A new research shows criminals can soon start using hard-to-detect methods involving lighting or vibration and music to launch malware attacks on mobile devices. The revelation was made in the research prepared by researchers at the University of Alabama at Birmingham (UAB), presented at 8th Association for Computing Machinery (ACM) Symposium on Information, Computer and Communications Security (ASIACCS) in Hangzhou, China.
"When you go to an arena or Starbucks, you don't expect the music to have a hidden message, so this is a big paradigm shift because the public sees only emails and the Internet as vulnerable to malware attacks," said Ragib Hasan, assistant professor of computer and information sciences and director of the UAB SECuRE and Trustworthy (SECRET) computing lab.
"We devote a lot of our efforts towards securing traditional communication channels. But when bad guys use such hidden and unexpected methods to communicate, it is difficult if not impossible to detect that," Hasan said.

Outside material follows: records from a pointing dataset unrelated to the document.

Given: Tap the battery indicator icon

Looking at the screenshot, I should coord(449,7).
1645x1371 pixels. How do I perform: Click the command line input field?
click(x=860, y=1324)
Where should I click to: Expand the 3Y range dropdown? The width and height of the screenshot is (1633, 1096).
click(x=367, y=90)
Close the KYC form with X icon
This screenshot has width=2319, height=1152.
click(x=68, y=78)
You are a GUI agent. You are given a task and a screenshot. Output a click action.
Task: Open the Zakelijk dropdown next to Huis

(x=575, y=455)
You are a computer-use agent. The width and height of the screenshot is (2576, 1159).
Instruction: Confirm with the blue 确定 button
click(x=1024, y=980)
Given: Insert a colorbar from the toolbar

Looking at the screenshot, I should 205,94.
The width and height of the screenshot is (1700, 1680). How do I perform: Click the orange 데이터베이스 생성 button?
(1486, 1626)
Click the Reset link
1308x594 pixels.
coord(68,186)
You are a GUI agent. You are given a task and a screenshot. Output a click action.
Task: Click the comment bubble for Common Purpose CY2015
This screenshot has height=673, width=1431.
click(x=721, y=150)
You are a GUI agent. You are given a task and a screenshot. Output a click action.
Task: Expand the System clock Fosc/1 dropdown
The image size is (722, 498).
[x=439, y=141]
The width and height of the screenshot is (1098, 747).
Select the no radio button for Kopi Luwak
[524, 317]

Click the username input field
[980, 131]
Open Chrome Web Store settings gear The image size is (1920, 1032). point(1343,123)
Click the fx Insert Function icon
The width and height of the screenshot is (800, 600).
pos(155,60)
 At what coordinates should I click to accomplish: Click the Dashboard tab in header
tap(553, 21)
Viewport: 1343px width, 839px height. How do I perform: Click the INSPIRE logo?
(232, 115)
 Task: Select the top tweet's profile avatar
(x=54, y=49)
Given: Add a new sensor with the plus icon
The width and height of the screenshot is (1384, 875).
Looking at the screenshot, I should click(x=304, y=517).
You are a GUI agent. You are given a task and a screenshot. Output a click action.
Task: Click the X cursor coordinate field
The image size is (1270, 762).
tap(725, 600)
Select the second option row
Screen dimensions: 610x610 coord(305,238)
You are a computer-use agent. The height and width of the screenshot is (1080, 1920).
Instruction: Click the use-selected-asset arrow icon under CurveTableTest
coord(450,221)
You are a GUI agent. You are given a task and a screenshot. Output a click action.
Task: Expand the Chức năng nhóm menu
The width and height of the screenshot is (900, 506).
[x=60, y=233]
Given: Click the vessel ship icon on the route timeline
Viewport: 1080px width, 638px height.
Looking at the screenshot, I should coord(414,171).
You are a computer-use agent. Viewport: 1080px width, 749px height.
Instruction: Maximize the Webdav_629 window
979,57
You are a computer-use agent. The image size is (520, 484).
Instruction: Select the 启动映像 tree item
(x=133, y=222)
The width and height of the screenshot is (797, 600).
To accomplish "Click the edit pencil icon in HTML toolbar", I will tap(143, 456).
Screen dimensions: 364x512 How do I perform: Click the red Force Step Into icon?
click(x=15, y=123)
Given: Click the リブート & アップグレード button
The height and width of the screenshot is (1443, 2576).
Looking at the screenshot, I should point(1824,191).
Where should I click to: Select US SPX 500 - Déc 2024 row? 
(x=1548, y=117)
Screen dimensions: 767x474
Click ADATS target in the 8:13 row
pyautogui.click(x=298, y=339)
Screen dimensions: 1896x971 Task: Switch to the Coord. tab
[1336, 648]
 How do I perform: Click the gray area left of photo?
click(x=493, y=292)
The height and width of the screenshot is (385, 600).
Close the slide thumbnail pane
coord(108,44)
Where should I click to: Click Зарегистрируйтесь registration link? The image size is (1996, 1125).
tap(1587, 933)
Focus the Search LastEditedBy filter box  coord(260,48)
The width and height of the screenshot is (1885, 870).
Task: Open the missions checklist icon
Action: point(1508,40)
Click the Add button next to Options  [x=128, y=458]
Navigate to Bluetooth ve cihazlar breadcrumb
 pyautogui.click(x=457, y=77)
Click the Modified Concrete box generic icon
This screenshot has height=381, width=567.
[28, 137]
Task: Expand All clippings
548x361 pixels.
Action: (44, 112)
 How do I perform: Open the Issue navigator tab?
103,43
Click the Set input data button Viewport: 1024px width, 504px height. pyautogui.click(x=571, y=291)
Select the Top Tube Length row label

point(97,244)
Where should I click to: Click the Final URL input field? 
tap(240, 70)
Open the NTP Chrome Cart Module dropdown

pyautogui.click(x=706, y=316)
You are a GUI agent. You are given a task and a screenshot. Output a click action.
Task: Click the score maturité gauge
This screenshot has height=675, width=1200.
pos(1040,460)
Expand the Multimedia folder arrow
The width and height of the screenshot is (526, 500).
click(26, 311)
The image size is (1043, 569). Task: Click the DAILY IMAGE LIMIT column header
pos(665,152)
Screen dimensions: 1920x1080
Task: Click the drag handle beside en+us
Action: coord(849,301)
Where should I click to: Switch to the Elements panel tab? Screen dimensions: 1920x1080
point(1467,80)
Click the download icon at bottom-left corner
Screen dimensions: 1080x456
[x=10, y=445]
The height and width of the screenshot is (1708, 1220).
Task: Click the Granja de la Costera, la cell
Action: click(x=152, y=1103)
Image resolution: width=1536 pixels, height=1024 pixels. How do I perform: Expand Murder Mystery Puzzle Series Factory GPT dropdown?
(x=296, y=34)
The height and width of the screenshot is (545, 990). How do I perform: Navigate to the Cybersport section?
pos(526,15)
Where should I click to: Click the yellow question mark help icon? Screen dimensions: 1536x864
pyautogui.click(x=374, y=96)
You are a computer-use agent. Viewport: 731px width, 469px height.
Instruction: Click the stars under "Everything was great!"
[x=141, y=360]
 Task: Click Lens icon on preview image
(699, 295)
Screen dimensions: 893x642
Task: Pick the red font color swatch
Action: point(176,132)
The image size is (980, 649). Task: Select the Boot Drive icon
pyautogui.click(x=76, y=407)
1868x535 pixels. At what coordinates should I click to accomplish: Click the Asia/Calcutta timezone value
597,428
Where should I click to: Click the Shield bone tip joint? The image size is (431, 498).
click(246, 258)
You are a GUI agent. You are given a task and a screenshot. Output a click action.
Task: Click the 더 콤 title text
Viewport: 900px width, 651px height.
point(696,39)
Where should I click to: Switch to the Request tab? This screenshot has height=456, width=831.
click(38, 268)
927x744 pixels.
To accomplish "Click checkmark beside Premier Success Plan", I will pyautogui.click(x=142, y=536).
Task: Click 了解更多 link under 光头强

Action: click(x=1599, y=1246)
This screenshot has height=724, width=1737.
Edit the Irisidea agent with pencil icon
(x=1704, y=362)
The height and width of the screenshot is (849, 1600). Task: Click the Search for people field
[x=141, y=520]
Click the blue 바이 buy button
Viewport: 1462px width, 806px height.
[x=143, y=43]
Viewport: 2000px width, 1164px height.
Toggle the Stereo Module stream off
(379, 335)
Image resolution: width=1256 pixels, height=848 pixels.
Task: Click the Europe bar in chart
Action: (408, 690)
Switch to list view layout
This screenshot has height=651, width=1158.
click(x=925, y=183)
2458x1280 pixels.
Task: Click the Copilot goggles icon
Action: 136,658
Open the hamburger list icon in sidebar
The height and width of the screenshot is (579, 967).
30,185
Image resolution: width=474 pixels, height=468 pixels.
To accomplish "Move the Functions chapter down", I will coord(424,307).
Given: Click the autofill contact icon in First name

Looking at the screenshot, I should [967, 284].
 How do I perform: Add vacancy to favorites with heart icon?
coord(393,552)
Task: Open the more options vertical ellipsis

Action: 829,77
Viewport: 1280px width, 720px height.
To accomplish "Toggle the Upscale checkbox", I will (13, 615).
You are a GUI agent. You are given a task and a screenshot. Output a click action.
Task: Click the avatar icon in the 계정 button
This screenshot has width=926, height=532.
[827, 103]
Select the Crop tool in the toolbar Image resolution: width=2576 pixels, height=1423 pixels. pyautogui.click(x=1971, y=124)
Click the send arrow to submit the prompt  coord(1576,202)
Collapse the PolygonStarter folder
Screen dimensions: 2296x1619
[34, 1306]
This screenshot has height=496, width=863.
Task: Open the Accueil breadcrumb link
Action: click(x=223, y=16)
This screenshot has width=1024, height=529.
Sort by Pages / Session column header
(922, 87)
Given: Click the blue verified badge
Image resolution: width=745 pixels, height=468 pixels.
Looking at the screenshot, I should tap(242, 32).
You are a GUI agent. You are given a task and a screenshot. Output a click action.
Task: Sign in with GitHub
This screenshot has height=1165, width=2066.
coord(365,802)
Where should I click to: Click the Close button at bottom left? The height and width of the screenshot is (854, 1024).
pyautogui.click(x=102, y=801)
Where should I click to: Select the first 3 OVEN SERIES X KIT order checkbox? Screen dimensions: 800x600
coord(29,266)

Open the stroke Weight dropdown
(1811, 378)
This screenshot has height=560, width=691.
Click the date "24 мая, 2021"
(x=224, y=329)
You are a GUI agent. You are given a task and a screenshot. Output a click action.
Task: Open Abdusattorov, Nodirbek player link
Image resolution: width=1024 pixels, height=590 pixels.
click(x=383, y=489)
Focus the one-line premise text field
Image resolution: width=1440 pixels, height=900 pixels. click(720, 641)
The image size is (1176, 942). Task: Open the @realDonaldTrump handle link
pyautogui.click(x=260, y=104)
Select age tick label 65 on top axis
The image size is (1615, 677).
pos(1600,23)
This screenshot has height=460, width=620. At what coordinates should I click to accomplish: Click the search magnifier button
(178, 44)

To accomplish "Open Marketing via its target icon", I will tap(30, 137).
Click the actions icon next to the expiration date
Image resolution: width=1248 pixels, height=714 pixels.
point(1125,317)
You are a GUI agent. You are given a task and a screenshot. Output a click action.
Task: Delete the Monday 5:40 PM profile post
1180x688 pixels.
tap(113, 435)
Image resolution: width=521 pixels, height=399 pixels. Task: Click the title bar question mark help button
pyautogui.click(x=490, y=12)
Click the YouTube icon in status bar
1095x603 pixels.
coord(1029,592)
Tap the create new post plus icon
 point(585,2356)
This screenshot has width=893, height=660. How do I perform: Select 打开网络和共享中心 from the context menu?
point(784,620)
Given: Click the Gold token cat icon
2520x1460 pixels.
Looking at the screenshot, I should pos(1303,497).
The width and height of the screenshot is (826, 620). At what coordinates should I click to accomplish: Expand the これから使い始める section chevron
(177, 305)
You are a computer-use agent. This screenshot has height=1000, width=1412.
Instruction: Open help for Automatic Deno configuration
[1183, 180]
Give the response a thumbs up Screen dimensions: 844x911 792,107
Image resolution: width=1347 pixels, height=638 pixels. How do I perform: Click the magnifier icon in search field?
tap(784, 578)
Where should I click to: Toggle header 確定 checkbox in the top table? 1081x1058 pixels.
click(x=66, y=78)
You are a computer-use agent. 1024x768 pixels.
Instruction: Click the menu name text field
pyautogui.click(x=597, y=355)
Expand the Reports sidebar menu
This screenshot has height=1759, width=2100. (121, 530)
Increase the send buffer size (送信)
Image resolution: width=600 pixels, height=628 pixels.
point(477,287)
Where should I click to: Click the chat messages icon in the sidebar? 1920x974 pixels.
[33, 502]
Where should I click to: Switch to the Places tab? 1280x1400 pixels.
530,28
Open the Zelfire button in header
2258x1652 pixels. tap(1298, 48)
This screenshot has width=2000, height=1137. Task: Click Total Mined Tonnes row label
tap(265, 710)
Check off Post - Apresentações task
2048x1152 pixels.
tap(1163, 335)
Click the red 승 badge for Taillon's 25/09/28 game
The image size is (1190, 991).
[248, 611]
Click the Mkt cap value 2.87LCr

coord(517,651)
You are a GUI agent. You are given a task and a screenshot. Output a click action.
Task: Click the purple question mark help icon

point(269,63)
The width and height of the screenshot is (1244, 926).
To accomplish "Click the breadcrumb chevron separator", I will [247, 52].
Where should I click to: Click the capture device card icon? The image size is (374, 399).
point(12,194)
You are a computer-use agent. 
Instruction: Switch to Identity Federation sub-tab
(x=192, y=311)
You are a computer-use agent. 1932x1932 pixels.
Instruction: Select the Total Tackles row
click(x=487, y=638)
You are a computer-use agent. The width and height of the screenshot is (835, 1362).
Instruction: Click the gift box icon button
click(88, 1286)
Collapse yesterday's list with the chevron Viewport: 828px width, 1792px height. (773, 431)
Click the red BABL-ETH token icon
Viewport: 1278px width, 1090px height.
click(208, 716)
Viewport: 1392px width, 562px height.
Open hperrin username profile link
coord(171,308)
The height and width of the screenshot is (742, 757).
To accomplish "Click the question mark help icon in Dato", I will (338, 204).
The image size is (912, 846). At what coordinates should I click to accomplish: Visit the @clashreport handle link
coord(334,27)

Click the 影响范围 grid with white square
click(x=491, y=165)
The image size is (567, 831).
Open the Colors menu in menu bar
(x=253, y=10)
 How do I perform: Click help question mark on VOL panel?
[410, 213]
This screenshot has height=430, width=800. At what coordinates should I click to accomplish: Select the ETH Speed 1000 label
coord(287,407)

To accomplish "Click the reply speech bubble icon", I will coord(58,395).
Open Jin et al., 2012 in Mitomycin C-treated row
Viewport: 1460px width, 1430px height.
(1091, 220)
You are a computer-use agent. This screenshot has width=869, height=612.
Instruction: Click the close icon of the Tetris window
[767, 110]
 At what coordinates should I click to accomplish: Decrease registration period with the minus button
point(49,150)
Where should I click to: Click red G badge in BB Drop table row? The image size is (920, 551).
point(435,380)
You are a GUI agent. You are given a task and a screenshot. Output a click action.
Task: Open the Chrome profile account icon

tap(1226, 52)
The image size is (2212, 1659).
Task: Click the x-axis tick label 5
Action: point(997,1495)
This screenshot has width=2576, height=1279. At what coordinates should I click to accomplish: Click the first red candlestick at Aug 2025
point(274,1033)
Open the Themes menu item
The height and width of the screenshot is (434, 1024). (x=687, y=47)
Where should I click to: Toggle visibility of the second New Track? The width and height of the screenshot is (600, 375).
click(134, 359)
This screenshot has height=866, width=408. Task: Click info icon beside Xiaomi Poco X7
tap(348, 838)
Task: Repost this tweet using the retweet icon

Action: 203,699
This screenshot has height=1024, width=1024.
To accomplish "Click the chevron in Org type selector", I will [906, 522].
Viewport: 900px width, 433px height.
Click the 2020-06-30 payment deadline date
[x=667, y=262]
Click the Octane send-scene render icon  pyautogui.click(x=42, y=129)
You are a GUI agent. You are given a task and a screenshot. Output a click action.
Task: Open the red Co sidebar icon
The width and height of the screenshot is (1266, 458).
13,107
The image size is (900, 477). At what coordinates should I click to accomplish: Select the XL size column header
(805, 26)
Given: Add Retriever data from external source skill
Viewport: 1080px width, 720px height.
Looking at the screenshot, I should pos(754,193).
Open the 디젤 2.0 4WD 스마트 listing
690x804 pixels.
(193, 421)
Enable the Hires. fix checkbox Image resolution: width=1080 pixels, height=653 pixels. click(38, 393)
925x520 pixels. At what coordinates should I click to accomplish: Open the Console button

The UAB researchers succeeded in triggering malware in mobile devices from 55 feet away in a crowded hallway using music. They also launched malware at various distances using music videos, lighting from TV, computer and overhead bulbs and vibrations from a subwoofer.
"We showed that these sensory channels can be used to send short messages that may eventually be used to trigger a mass-signal attack," said Nitesh Saxena, director of the UAB Security and Privacy in Emerging computing and networking Systems (SPIES) research group and assistant professor in the Center for Information Assurance and Joint Forensics Research (CIA-JFR).
"While traditional networking communication used to send such triggers can be detected relatively easily, there does not seem to be a good way to detect such covert channels currently," Saxena said.
Researchers succeeded in triggering malware with a bandwidth of only five bits per second - a fraction of the bandwidth that's used by laptops or home computers.
"This kind of attack is sophisticated and difficult to build, but it will become increasingly easier to accomplish in the future as technology improves," said Shams Zawoad, a doctoral student and graduate assistant in the SECRET computing lab.
"We need to create defenses before these attacks become widespread, so it is better that we find out these techniques first and stay one step ahead," Zawoad said.